[start of DATASET ROWS]
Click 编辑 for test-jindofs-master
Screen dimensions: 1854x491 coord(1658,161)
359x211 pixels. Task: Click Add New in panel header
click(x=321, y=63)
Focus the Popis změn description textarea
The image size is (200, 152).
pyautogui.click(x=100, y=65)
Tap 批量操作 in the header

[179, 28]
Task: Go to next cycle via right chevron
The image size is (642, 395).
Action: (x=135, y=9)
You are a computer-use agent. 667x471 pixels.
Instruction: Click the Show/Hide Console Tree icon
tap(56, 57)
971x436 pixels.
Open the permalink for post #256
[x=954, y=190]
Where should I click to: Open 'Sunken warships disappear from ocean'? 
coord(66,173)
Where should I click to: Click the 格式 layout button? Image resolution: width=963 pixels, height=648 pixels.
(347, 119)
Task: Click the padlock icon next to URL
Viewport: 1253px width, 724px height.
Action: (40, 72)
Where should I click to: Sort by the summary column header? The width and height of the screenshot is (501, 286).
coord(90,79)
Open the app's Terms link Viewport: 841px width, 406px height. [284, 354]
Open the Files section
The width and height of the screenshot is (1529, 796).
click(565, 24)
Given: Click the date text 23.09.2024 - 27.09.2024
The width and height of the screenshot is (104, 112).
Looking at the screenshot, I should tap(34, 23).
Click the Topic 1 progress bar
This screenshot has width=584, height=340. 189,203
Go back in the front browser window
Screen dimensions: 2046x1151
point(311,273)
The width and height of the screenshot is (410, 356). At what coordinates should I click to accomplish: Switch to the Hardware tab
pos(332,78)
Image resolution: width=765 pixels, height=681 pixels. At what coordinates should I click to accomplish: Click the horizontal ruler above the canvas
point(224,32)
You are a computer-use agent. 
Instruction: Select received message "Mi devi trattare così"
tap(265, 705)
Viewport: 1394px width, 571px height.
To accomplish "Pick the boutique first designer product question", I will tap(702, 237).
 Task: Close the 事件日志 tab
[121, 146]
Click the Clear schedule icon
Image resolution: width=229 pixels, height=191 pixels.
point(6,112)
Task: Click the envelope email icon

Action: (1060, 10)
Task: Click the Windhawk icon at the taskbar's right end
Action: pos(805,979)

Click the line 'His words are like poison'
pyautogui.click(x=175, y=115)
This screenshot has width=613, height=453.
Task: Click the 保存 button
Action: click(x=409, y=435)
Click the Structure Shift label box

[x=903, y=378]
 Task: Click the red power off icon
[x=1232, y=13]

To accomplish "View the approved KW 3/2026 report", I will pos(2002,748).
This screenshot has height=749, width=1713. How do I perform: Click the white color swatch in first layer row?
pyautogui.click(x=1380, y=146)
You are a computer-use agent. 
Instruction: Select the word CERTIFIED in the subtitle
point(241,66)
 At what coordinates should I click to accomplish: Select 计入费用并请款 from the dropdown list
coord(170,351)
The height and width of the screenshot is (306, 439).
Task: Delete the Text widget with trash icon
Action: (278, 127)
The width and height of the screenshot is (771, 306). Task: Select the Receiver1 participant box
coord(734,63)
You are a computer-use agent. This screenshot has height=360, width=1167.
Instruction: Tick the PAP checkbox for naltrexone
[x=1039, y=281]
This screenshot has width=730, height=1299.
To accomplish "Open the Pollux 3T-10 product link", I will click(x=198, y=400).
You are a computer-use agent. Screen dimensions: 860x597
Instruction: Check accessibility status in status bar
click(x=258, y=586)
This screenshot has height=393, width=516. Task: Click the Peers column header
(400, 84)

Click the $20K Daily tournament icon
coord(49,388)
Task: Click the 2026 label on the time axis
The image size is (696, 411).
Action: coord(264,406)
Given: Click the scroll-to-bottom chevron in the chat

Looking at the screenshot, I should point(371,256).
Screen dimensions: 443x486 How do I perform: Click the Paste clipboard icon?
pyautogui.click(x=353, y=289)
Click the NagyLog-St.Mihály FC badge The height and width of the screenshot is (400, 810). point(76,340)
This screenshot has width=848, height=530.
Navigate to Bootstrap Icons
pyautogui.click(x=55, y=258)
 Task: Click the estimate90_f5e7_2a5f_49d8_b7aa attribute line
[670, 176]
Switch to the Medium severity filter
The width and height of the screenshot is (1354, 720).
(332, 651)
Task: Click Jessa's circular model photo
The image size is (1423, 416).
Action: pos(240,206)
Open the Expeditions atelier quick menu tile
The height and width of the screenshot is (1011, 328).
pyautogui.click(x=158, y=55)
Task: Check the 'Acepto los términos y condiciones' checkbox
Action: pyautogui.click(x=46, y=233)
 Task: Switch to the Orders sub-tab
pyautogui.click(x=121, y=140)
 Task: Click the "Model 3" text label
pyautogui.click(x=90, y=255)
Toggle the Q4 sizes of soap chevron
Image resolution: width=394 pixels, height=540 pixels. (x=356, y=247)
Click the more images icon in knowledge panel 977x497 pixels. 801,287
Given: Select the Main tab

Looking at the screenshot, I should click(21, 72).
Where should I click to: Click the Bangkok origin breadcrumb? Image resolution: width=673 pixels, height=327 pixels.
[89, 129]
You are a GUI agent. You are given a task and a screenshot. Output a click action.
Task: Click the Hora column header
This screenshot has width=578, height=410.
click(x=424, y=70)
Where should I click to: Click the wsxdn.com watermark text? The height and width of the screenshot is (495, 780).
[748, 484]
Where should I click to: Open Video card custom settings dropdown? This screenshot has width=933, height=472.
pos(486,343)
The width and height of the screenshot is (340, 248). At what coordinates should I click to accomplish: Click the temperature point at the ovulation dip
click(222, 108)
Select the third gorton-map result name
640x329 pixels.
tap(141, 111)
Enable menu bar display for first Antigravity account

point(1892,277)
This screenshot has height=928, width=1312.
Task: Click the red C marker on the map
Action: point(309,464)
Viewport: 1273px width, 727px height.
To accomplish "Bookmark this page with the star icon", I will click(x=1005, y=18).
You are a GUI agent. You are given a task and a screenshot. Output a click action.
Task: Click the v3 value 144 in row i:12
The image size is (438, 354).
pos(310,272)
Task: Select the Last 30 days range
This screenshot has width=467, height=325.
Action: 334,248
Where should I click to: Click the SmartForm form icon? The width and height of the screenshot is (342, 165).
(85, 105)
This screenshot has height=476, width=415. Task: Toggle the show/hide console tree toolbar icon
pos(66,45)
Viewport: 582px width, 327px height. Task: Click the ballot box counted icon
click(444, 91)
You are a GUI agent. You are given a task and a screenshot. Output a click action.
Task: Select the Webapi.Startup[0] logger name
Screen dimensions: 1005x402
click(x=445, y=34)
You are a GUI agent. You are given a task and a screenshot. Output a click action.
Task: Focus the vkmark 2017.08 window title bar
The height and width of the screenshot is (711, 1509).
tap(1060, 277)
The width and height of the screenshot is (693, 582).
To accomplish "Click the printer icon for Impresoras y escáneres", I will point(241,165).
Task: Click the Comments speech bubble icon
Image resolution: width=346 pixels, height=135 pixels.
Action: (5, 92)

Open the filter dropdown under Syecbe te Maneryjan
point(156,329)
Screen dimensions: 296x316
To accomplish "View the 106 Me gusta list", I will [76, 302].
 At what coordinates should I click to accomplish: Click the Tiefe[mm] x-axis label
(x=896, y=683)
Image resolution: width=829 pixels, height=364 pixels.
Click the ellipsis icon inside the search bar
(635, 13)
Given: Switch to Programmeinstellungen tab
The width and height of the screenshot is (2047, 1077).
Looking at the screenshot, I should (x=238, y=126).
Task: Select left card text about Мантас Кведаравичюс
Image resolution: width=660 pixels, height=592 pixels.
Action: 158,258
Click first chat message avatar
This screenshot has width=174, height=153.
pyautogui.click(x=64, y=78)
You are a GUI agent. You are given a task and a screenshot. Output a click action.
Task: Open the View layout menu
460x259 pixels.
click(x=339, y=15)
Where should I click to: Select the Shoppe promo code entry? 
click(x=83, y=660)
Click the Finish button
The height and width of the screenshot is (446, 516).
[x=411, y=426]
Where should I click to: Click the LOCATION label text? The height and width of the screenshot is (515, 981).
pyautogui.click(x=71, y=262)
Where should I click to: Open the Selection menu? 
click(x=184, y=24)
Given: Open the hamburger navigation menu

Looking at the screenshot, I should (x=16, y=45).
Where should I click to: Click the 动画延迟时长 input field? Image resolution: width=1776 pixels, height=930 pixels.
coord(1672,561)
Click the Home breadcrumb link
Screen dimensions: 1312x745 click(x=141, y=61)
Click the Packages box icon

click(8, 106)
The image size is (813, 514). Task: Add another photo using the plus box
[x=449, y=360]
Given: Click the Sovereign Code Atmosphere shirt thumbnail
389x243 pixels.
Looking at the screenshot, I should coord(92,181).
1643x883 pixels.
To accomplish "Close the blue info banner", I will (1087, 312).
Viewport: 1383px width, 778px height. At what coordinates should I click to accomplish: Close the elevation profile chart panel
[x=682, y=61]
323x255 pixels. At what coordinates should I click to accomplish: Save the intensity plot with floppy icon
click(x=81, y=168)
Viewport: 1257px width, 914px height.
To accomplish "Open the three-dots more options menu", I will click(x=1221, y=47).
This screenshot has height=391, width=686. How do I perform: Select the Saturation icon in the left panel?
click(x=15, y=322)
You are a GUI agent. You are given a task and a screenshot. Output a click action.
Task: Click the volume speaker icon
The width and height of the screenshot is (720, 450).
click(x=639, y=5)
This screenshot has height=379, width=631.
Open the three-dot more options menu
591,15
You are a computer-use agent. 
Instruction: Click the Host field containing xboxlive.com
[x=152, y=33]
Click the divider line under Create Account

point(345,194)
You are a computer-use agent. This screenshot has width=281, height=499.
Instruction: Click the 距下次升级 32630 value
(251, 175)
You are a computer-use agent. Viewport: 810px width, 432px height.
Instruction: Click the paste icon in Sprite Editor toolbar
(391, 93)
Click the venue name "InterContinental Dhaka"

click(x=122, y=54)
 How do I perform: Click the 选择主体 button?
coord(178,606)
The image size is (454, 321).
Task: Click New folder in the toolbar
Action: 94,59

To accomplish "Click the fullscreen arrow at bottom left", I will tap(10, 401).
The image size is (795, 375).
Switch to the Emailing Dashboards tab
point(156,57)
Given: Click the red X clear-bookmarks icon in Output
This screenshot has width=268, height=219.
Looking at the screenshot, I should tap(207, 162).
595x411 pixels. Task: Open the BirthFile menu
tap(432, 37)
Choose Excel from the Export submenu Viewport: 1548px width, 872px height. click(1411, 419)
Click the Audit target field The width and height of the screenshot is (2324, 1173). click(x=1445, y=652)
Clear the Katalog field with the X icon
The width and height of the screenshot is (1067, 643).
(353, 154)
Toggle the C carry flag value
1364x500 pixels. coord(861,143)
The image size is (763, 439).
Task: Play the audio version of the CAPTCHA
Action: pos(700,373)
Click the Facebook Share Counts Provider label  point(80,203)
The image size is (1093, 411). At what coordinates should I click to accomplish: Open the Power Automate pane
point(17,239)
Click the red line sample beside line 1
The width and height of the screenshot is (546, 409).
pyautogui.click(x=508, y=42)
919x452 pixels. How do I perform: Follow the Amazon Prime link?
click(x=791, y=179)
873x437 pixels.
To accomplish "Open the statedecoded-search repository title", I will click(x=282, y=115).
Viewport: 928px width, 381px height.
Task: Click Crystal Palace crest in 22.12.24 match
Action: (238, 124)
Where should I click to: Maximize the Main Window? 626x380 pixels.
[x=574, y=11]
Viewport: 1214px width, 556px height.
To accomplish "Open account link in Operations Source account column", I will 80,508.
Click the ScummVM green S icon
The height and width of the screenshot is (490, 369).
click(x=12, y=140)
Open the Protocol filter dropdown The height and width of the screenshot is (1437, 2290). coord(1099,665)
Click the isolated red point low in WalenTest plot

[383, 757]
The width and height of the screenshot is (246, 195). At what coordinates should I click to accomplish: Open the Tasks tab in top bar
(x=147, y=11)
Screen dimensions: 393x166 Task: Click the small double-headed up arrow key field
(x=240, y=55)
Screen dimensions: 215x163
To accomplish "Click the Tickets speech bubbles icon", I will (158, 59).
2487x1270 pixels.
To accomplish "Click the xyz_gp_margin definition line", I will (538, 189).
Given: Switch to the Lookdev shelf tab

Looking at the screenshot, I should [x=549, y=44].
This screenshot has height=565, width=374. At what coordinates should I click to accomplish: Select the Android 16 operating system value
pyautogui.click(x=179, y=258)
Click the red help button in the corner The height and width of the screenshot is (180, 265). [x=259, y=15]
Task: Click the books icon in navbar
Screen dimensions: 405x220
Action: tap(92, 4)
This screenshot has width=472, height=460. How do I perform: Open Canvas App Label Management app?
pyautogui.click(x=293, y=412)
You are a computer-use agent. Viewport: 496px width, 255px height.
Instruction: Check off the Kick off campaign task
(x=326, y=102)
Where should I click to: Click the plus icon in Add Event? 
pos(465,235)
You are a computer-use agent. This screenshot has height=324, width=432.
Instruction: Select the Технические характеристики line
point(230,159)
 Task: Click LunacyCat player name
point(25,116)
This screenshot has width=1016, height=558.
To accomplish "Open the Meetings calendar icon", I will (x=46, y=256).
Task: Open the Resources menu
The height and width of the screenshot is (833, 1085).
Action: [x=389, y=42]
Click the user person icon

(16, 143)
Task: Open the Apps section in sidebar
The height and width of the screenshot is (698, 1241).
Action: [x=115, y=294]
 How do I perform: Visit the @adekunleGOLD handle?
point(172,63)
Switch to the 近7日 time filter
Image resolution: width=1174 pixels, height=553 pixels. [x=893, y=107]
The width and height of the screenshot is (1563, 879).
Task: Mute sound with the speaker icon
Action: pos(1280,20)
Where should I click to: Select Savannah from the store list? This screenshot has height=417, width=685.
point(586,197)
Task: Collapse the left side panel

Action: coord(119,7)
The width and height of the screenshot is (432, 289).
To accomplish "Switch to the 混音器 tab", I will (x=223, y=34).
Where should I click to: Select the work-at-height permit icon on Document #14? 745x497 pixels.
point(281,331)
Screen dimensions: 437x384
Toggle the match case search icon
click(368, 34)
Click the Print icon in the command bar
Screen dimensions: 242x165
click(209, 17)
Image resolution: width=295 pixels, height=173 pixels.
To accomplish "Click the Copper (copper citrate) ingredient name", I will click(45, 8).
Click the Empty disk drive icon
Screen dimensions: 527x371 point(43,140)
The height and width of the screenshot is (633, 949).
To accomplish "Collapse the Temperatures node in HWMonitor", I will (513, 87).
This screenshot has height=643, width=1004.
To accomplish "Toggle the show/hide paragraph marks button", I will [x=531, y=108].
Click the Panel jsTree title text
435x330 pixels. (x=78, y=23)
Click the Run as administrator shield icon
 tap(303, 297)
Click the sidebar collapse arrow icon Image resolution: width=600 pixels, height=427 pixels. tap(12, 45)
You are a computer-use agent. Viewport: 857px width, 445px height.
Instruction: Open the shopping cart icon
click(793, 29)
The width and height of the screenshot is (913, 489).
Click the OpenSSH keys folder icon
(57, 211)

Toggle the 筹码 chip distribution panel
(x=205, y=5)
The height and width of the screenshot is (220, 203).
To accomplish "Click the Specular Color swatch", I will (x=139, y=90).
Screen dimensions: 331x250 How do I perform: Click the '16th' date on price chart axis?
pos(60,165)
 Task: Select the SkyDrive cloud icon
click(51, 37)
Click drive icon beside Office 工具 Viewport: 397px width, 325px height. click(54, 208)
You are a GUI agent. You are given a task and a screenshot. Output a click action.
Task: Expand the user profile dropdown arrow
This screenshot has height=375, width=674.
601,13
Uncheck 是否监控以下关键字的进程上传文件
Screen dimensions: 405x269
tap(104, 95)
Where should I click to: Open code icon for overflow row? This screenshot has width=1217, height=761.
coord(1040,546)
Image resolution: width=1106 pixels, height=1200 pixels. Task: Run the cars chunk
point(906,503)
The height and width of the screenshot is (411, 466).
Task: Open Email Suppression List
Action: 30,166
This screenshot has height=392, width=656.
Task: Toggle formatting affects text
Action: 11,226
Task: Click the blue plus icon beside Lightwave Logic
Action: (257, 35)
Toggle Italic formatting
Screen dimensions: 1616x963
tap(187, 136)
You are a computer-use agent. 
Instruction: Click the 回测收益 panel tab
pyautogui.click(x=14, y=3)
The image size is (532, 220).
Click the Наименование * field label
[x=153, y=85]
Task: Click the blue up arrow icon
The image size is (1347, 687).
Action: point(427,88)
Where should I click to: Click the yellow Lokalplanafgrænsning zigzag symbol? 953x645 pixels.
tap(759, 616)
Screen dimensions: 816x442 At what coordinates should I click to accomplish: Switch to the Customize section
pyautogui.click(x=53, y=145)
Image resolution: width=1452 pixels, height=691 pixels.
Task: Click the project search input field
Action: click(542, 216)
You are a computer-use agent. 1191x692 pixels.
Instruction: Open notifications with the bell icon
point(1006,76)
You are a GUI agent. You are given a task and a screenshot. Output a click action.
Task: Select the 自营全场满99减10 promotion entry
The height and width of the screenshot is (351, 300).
[end of DATASET ROWS]
- STATED GOAL
Copy out the items above word for word, starting at the line that contains "Click the venue" and ending at the line that contains "click(x=791, y=179)", both lines included.

- SOLUTION TO THIS TASK
Click the venue name "InterContinental Dhaka"

click(x=122, y=54)
 How do I perform: Click the 选择主体 button?
coord(178,606)
The image size is (454, 321).
Task: Click New folder in the toolbar
Action: 94,59

To accomplish "Click the fullscreen arrow at bottom left", I will tap(10, 401).
The image size is (795, 375).
Switch to the Emailing Dashboards tab
point(156,57)
Given: Click the red X clear-bookmarks icon in Output
This screenshot has width=268, height=219.
Looking at the screenshot, I should tap(207, 162).
595x411 pixels. Task: Open the BirthFile menu
tap(432, 37)
Choose Excel from the Export submenu Viewport: 1548px width, 872px height. click(1411, 419)
Click the Audit target field The width and height of the screenshot is (2324, 1173). click(x=1445, y=652)
Clear the Katalog field with the X icon
The width and height of the screenshot is (1067, 643).
(353, 154)
Toggle the C carry flag value
1364x500 pixels. coord(861,143)
The image size is (763, 439).
Task: Play the audio version of the CAPTCHA
Action: pos(700,373)
Click the Facebook Share Counts Provider label  point(80,203)
The image size is (1093, 411). At what coordinates should I click to accomplish: Open the Power Automate pane
point(17,239)
Click the red line sample beside line 1
The width and height of the screenshot is (546, 409).
pyautogui.click(x=508, y=42)
919x452 pixels. How do I perform: Follow the Amazon Prime link?
click(x=791, y=179)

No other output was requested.